* **EXERCISE PROMPT**: Please report every line in the entries that contains the string "computer".

(Stored data entries)
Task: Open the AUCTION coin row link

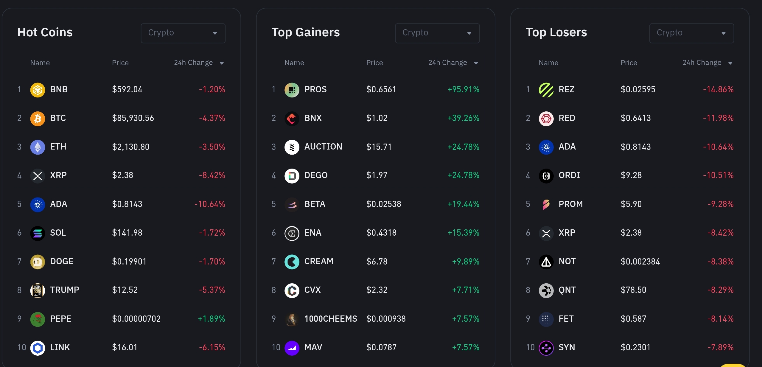Action: pyautogui.click(x=323, y=147)
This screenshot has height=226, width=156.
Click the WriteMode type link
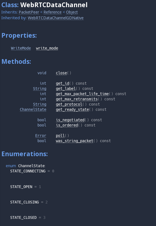click(x=21, y=48)
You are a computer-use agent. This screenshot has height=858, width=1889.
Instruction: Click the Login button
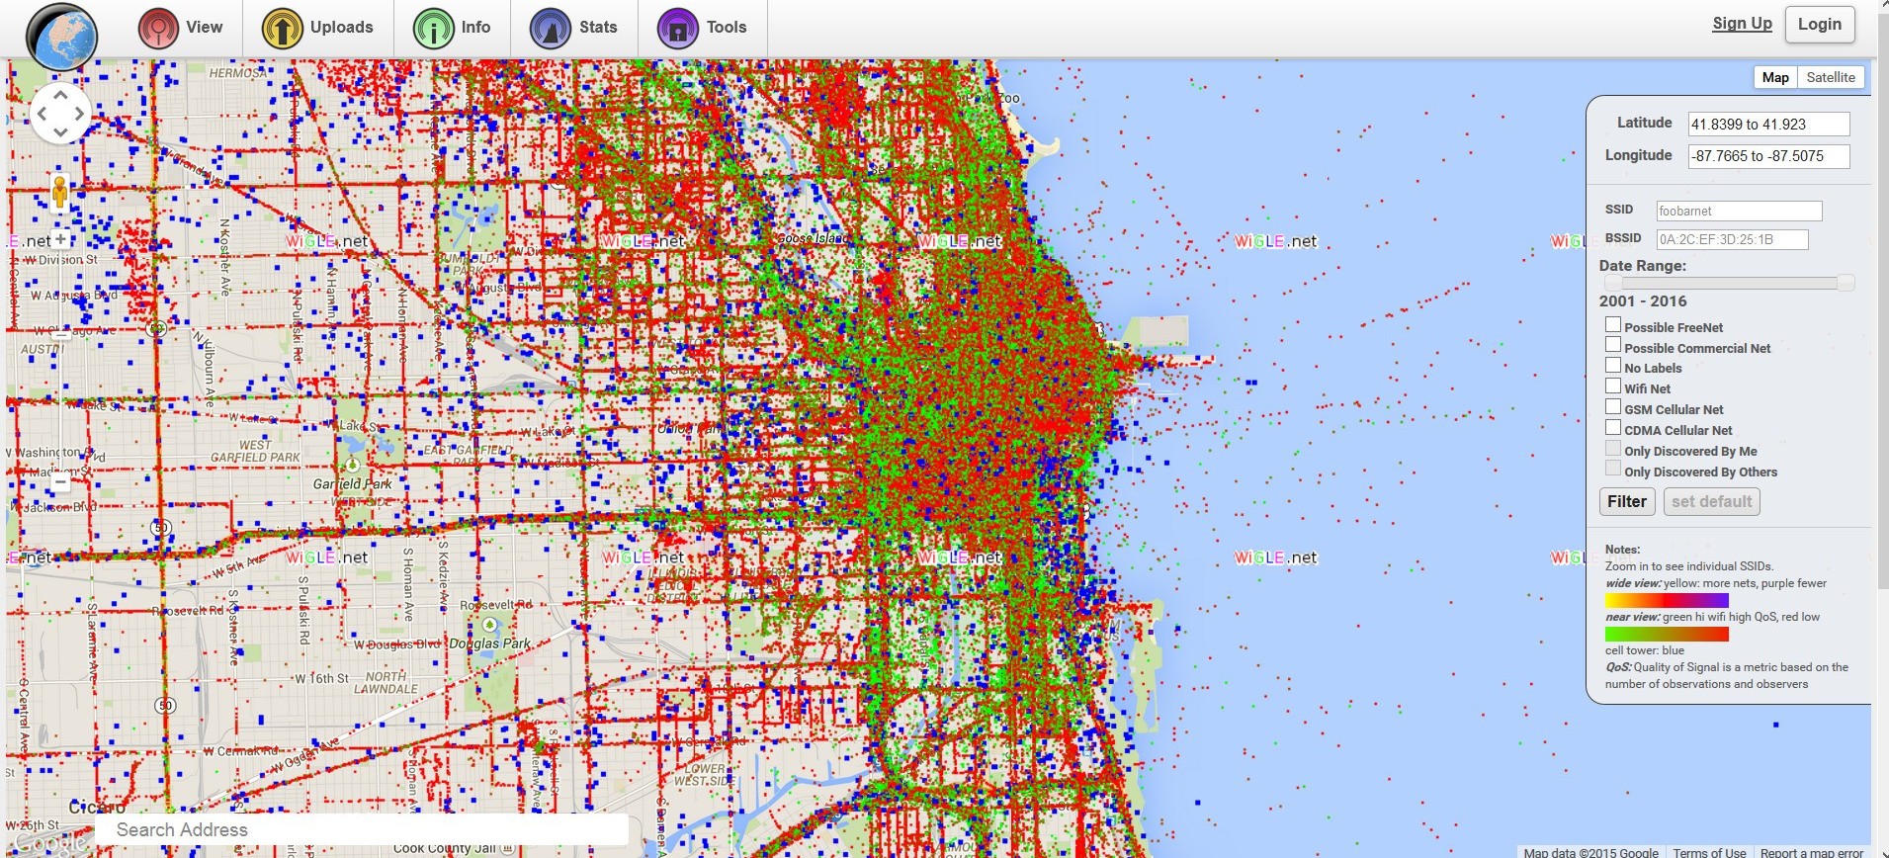[x=1819, y=24]
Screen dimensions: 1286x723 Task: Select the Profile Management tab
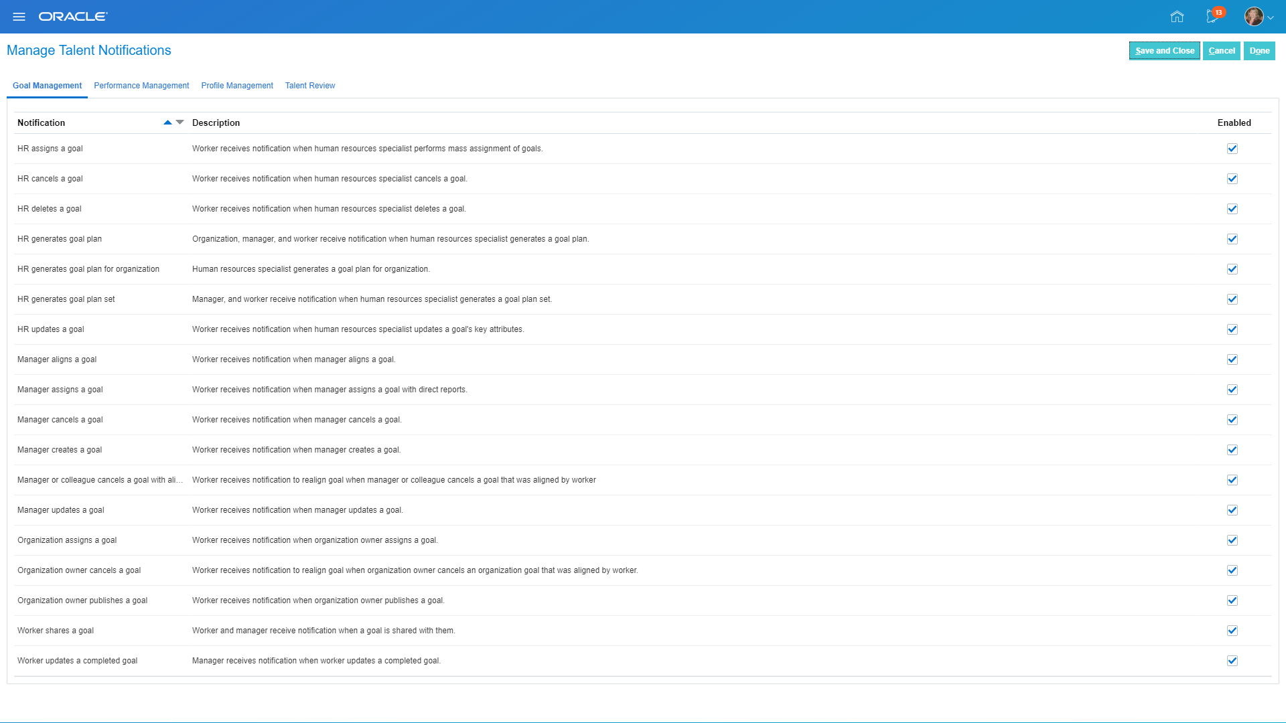coord(236,86)
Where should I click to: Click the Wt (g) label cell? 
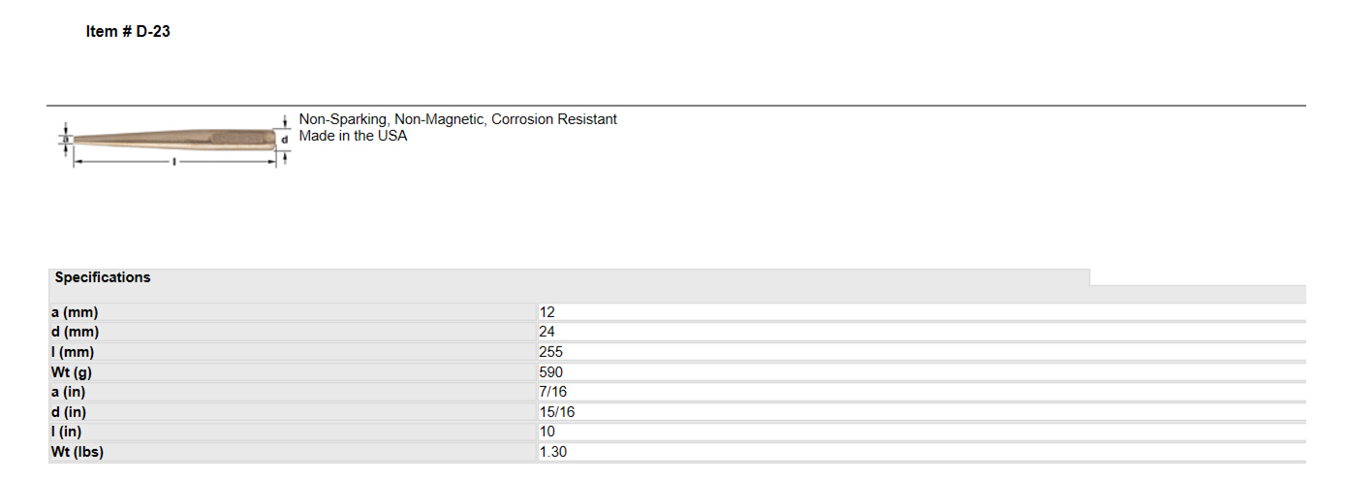pyautogui.click(x=292, y=372)
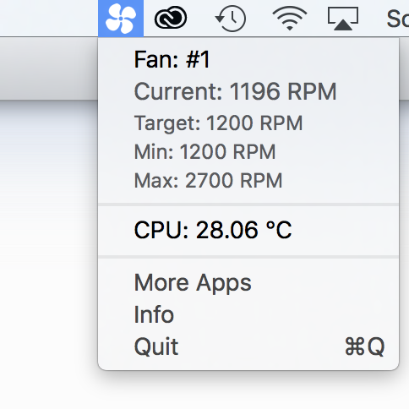Click the separator line above the CPU temperature
This screenshot has width=409, height=409.
tap(248, 205)
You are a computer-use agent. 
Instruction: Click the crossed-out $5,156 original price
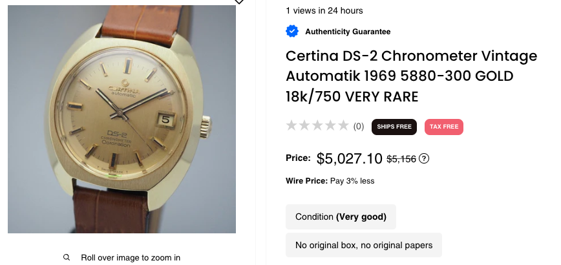point(401,159)
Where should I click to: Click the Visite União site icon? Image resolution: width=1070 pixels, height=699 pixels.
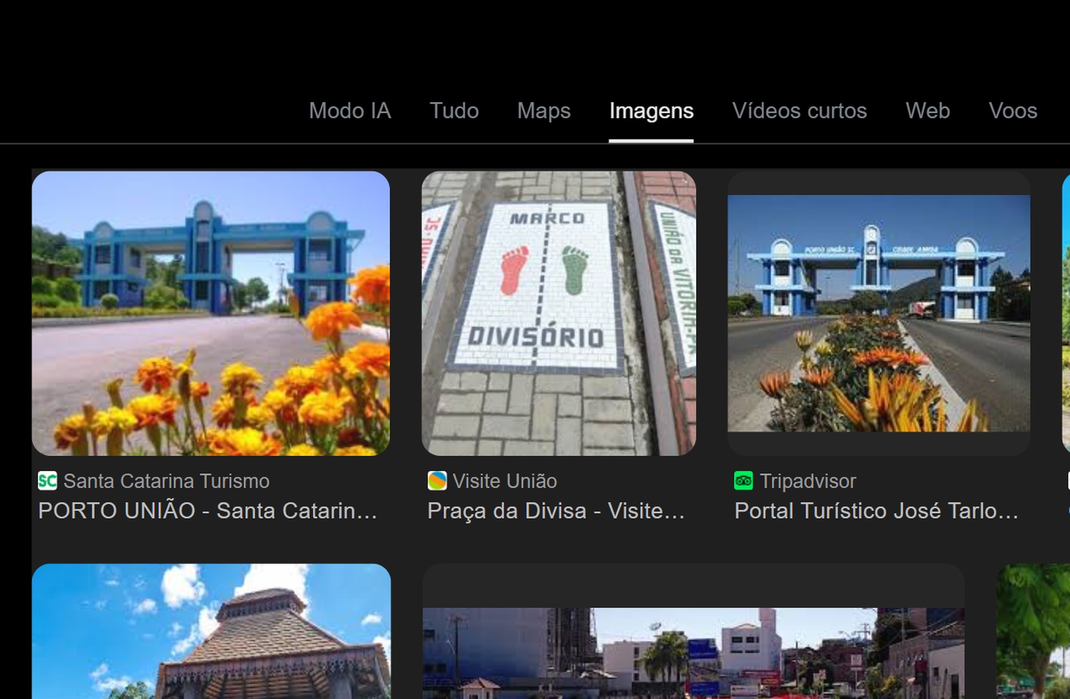(x=437, y=481)
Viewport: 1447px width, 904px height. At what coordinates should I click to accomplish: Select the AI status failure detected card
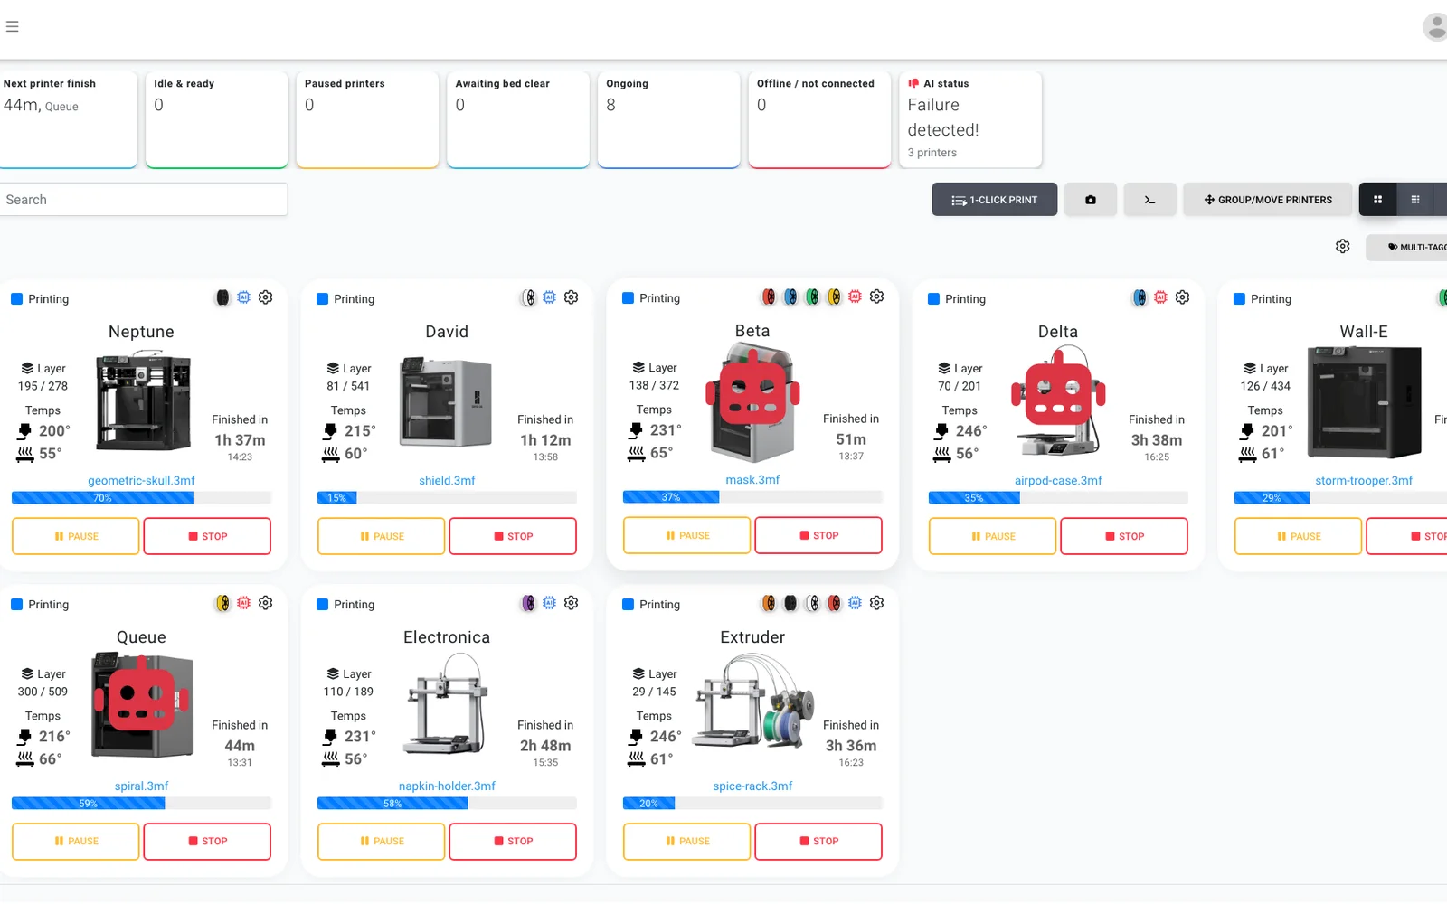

* **TASK SOLUTION**:
You are a computer-use agent. This screenshot has height=858, width=1889.
You are a computer-use agent. 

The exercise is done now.